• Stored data
##############################

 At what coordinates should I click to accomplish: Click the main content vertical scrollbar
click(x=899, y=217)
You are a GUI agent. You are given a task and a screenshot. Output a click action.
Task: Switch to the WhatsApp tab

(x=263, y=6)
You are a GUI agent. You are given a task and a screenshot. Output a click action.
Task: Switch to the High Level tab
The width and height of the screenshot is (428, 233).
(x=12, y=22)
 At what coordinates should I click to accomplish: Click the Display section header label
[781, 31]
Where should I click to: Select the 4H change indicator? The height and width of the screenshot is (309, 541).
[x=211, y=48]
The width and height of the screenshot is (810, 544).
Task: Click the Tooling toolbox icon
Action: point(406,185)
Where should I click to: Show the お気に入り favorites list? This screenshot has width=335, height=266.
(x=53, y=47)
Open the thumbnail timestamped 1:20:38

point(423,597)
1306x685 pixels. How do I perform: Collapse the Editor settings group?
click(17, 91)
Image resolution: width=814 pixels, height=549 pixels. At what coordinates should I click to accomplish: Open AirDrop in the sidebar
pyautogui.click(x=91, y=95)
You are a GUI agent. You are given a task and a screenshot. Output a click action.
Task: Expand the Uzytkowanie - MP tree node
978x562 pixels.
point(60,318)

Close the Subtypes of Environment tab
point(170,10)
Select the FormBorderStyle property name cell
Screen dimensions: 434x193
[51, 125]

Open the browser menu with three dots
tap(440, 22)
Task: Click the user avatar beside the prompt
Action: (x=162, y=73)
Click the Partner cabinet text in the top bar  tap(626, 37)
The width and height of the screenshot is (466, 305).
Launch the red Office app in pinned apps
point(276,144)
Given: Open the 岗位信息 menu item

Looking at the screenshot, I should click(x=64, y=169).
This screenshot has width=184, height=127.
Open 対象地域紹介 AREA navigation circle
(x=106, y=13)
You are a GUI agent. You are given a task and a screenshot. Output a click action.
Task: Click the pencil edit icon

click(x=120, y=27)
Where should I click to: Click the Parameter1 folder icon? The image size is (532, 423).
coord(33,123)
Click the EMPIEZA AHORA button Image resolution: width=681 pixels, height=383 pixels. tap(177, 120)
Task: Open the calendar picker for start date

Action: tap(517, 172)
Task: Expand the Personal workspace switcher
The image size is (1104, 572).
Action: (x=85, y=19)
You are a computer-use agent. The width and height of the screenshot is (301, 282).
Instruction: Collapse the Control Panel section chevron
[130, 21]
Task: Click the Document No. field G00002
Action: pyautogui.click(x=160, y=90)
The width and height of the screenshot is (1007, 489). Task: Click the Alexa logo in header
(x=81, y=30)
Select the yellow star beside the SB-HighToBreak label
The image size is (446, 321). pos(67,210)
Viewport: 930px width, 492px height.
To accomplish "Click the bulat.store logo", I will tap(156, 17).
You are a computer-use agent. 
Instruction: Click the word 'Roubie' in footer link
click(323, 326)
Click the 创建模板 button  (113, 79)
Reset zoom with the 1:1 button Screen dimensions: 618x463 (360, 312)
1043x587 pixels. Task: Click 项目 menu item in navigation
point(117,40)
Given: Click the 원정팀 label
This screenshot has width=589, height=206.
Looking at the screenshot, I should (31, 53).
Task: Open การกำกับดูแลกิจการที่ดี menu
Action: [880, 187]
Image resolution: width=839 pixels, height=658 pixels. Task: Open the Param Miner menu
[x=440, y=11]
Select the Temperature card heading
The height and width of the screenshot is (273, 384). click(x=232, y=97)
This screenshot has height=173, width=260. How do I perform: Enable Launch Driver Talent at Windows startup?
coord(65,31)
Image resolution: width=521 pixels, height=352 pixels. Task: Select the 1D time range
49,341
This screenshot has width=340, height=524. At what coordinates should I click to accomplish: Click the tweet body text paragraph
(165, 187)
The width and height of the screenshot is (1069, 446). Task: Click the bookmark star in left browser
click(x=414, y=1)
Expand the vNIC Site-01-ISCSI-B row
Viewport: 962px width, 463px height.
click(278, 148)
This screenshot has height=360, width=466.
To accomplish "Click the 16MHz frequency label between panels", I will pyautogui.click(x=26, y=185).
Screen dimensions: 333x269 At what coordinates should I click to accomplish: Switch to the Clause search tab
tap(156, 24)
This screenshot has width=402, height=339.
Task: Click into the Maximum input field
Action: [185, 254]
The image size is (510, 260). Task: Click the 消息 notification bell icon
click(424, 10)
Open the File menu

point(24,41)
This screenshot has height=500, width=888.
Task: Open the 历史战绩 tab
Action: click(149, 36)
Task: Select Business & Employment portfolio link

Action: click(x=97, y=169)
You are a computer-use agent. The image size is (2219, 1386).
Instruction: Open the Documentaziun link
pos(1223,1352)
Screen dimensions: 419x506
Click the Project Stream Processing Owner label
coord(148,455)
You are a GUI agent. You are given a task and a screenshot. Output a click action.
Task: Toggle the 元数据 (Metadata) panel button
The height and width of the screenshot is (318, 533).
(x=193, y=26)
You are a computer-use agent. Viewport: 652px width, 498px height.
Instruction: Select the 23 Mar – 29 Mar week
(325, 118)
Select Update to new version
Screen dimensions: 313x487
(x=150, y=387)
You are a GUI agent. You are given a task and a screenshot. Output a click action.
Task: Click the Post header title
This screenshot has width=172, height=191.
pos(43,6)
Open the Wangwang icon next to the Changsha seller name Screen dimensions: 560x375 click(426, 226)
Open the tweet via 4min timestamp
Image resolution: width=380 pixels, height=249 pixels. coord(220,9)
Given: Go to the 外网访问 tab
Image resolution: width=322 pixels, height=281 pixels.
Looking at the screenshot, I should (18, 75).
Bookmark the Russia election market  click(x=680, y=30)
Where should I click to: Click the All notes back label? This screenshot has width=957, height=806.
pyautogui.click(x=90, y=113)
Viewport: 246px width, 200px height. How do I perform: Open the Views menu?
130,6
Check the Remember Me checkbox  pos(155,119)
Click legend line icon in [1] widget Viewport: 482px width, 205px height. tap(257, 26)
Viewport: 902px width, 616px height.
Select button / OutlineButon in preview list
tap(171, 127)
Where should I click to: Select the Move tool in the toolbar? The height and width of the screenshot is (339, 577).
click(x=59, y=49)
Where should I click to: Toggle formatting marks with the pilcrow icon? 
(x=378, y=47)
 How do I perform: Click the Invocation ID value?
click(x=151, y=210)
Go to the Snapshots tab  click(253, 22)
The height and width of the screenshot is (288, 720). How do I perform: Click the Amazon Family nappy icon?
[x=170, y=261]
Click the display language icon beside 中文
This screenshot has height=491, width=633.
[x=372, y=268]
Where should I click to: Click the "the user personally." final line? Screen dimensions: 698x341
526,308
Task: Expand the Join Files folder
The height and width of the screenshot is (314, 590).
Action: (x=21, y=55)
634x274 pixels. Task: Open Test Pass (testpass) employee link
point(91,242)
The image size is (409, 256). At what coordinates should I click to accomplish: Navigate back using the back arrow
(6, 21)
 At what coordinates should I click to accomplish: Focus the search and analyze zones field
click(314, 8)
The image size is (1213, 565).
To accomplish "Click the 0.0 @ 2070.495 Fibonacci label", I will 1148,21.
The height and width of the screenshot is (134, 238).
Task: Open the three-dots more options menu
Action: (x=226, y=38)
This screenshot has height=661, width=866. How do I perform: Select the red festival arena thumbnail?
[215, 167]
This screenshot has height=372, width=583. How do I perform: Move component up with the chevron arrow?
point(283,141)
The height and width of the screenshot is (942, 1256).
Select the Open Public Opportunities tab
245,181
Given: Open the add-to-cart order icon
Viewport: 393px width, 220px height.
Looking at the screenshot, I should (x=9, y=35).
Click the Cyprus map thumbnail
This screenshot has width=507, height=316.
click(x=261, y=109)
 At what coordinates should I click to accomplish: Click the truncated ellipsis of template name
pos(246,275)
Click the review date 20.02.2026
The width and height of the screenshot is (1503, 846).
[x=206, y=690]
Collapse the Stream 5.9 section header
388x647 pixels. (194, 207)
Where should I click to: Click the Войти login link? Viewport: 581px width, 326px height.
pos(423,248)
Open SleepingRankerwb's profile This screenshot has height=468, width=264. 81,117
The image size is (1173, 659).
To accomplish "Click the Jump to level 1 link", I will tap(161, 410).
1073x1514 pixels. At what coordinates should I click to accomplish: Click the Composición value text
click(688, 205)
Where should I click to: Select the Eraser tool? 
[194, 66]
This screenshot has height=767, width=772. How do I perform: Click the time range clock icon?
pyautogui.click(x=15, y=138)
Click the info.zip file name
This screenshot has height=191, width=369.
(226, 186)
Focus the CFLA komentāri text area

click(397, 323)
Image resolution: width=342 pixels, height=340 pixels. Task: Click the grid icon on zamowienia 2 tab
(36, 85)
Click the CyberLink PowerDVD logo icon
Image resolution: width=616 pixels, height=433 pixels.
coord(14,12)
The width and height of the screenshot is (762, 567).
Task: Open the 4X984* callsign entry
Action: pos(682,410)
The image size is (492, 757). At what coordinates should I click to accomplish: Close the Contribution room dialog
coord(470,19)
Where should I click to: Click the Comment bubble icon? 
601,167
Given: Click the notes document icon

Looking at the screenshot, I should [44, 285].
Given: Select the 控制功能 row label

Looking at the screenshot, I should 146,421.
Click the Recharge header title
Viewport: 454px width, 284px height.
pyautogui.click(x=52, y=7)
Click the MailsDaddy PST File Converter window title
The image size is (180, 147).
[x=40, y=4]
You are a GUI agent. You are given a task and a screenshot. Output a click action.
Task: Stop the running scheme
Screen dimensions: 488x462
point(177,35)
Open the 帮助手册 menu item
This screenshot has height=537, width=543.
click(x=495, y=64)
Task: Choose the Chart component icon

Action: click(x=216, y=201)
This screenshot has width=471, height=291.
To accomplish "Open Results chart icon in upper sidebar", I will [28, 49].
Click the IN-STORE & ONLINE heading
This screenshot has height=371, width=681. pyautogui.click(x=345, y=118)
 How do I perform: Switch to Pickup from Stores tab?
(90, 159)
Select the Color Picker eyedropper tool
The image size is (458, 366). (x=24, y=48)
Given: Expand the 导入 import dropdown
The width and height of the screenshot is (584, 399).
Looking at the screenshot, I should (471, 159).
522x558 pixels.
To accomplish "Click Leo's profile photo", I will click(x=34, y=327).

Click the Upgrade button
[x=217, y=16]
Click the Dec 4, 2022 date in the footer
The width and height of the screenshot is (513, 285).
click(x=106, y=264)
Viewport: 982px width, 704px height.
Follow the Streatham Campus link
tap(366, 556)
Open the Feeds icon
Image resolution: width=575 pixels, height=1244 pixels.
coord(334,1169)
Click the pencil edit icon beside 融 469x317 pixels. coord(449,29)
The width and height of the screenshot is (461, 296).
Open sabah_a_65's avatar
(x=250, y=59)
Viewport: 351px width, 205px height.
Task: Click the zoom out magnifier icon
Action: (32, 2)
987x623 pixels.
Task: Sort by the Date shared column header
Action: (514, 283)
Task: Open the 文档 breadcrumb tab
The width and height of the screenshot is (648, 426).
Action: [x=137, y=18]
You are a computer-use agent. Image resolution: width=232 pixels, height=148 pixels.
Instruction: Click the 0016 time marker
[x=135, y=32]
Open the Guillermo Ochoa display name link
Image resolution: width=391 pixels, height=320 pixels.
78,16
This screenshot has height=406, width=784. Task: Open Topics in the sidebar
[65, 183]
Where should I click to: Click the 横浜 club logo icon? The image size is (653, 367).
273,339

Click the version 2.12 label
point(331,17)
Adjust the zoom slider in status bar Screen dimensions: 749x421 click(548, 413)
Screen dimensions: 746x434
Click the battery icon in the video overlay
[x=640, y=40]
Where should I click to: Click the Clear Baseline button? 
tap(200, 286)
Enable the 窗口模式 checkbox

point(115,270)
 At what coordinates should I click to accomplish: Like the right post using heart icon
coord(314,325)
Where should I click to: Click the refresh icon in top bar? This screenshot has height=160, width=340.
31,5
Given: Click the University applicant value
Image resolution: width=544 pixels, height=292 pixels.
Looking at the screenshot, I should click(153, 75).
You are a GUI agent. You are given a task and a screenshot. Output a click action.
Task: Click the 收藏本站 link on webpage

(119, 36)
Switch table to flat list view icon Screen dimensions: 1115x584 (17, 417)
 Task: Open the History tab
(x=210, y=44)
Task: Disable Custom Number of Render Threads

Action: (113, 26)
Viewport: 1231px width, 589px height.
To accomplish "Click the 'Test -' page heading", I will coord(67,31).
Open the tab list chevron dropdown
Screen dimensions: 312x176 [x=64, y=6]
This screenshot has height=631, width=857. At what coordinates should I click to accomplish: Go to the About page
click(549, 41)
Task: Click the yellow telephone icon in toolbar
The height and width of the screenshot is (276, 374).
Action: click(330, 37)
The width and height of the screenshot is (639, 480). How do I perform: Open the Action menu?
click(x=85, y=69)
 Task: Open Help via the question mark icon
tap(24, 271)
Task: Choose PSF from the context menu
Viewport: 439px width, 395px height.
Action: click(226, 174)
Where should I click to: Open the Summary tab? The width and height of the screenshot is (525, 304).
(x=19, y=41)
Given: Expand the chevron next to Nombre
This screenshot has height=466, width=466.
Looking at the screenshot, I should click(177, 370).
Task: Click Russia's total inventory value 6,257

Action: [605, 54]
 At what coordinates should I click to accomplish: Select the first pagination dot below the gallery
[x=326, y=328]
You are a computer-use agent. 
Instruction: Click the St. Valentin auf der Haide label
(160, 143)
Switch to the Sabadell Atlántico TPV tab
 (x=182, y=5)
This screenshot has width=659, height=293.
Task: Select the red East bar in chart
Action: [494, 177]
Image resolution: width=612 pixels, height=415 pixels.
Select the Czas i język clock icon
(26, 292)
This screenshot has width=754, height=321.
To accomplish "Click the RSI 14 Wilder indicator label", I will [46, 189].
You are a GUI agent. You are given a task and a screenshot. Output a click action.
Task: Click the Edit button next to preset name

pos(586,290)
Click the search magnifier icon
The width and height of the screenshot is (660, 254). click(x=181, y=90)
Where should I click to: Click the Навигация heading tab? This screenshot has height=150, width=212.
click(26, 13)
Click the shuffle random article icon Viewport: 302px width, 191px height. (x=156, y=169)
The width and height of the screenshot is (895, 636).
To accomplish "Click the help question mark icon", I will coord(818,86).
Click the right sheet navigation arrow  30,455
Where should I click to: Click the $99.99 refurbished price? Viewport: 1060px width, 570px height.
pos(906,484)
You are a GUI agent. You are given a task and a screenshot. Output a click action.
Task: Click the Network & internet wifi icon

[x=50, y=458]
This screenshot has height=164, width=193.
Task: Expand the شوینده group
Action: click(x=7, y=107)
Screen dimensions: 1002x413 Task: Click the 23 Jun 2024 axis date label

##############################

• TRY IT
For this exercise, repeat exactly the lines of the data above from the one with "At what coordinates should I click to accomplish: Like" down to the one with "Viewport: 1231px width, 589px height.", both end lines included.

• ANSWER TO THE PROBLEM
 At what coordinates should I click to accomplish: Like the right post using heart icon
coord(314,325)
Where should I click to: Click the refresh icon in top bar? This screenshot has height=160, width=340.
31,5
Given: Click the University applicant value
Image resolution: width=544 pixels, height=292 pixels.
Looking at the screenshot, I should click(153, 75).
You are a GUI agent. You are given a task and a screenshot. Output a click action.
Task: Click the 收藏本站 link on webpage

(119, 36)
Switch table to flat list view icon Screen dimensions: 1115x584 (17, 417)
 Task: Open the History tab
(x=210, y=44)
Task: Disable Custom Number of Render Threads

Action: (113, 26)
Viewport: 1231px width, 589px height.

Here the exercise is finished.